* What to produce *
Collect all lines from the listing that include the string "Expand".
________________
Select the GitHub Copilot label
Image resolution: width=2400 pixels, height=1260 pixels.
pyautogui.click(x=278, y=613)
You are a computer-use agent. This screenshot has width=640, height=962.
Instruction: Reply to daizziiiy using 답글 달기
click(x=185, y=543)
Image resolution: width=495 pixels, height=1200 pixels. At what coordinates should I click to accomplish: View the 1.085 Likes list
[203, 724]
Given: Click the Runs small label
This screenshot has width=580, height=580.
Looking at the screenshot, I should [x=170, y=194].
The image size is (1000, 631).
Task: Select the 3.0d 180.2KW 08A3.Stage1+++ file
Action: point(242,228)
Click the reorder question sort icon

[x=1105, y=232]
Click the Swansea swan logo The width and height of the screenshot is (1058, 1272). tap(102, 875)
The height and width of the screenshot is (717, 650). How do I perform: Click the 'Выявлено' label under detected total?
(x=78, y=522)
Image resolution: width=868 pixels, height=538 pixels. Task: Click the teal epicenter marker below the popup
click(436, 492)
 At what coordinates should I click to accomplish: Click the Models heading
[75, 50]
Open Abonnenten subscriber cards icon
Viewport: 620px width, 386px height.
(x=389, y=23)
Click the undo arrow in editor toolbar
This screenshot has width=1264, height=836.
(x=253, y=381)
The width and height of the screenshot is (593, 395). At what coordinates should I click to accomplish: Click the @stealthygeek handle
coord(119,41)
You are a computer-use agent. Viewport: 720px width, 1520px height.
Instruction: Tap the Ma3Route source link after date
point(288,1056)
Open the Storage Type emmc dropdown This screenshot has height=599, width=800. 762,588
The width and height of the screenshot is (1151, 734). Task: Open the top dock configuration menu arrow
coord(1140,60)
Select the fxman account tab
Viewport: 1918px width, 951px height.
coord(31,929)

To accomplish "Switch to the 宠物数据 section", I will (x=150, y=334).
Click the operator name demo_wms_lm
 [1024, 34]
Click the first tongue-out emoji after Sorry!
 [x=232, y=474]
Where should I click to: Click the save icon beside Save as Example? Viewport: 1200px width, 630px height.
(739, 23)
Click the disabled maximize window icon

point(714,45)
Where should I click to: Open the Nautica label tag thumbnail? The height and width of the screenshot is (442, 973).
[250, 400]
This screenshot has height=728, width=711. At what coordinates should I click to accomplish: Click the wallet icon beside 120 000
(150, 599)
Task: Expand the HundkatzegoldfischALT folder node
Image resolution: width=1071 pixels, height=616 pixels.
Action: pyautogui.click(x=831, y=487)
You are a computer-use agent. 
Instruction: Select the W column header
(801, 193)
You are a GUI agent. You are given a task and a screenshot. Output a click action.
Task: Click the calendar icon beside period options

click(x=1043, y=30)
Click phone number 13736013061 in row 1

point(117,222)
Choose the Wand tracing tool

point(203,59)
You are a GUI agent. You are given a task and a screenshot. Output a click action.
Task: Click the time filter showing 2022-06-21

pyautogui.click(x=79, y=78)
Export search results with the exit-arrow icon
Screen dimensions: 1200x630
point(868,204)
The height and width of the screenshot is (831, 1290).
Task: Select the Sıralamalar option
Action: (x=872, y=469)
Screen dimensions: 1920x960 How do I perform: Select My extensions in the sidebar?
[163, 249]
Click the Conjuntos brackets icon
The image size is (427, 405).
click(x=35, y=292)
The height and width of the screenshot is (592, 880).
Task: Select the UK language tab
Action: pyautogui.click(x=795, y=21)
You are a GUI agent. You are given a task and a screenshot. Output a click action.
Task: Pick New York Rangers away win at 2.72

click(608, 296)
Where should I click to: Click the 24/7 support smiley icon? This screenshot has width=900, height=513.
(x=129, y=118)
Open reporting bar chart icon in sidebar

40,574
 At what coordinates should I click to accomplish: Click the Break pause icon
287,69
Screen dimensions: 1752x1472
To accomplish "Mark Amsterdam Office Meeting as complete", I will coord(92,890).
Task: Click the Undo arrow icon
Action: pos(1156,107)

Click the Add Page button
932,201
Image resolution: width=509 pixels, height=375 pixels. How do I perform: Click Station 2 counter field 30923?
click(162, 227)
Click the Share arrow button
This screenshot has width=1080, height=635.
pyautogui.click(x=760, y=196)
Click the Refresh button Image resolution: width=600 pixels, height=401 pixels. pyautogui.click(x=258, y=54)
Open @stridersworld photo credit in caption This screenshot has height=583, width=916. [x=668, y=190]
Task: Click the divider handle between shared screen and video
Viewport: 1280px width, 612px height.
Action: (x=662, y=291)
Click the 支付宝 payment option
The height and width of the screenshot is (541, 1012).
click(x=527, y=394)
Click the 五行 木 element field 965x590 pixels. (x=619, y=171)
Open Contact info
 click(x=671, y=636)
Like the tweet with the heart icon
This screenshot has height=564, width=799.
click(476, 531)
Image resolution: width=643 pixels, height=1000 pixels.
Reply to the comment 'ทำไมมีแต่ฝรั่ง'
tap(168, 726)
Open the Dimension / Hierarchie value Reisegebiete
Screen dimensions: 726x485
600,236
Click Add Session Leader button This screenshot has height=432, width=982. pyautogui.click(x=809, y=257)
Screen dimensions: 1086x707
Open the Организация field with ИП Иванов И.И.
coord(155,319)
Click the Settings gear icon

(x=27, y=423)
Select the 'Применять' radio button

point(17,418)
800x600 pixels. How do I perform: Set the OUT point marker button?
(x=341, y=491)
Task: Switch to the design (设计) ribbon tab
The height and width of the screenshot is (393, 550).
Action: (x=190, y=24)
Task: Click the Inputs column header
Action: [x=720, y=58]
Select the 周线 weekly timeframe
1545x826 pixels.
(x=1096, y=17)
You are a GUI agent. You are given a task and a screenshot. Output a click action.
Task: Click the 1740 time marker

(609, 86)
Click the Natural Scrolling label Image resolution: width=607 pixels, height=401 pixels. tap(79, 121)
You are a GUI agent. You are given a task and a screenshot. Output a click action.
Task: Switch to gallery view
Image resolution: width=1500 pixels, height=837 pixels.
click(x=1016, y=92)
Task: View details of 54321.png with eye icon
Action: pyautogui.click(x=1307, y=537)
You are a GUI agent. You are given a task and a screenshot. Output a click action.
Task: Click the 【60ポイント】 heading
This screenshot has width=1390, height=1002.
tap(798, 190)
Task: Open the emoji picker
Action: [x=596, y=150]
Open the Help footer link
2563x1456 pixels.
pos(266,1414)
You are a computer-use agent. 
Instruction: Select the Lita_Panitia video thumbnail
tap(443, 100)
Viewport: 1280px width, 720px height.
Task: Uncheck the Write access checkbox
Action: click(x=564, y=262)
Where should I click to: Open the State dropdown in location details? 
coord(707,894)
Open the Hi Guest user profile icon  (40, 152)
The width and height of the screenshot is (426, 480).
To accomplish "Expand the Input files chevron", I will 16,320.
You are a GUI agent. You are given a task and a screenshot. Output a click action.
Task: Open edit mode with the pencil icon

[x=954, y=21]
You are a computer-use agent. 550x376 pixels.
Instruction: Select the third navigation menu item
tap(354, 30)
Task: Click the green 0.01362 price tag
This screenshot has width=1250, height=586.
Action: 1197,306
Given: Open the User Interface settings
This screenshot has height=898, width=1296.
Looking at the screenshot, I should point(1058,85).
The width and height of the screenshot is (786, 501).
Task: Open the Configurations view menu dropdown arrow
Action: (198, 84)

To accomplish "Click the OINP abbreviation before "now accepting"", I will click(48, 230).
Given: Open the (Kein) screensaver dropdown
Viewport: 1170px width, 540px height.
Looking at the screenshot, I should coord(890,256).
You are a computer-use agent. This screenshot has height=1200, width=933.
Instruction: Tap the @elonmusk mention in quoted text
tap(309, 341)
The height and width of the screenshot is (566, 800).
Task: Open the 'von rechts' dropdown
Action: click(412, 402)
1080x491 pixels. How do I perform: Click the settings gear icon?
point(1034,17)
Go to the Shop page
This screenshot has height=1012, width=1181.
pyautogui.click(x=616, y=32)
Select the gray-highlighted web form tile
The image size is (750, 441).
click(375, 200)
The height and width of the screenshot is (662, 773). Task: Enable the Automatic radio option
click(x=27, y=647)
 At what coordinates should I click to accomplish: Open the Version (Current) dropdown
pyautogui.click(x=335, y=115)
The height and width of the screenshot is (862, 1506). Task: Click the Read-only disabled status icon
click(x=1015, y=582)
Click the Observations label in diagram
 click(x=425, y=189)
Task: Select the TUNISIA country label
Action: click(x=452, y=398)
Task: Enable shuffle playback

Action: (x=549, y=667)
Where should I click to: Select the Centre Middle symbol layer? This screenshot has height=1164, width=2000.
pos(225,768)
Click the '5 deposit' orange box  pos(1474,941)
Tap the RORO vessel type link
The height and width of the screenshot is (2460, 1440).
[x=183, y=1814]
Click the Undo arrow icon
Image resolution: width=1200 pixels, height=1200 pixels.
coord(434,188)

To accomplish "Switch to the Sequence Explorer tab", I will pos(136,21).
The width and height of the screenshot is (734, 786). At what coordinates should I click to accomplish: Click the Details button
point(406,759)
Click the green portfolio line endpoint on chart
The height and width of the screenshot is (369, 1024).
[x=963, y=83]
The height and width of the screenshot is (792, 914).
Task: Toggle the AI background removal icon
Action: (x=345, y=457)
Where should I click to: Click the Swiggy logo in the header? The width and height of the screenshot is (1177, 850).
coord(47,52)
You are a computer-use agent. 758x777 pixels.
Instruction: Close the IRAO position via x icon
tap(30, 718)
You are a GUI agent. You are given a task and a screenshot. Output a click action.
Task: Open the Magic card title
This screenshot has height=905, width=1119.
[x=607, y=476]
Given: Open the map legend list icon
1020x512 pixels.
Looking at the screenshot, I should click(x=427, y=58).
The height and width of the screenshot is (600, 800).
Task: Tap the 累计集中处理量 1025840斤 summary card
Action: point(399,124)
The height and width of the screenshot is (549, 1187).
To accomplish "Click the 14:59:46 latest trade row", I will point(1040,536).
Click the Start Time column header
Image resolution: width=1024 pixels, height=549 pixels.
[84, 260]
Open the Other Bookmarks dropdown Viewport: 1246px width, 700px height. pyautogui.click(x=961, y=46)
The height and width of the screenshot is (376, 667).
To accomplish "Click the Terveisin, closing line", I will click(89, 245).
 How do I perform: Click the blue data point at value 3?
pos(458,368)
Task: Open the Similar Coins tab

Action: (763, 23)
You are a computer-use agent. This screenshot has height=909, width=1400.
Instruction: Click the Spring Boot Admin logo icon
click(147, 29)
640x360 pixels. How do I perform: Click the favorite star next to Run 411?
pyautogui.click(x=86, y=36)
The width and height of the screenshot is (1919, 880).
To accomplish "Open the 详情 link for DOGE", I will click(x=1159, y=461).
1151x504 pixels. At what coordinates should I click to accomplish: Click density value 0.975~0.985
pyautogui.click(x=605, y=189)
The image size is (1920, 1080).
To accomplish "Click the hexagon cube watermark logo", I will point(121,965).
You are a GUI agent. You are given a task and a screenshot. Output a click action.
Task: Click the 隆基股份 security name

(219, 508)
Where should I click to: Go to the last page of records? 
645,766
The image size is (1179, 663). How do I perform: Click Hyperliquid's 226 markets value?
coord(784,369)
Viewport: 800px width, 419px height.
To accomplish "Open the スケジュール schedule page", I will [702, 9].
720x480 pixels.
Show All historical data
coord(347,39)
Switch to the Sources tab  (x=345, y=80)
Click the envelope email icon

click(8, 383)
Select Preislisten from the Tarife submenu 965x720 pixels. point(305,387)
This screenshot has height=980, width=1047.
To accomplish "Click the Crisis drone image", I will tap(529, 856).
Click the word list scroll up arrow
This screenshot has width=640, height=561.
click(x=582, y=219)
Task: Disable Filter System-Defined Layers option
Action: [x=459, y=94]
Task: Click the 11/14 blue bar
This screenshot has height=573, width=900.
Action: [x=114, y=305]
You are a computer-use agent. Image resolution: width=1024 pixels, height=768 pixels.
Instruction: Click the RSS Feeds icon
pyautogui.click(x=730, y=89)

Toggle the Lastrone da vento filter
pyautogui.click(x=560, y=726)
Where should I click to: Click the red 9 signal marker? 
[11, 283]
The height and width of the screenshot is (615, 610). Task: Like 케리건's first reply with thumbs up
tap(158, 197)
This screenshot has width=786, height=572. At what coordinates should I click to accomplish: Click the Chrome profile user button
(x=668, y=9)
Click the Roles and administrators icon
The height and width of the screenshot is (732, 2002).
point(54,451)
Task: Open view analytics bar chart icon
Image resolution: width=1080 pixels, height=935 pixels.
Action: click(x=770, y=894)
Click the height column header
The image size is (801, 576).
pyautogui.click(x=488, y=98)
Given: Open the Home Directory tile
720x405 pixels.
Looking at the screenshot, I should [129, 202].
________________
* Solution for this task *
Task: Expand the HundkatzegoldfischALT folder node
To accomplish "Expand the Input files chevron", I will 16,320.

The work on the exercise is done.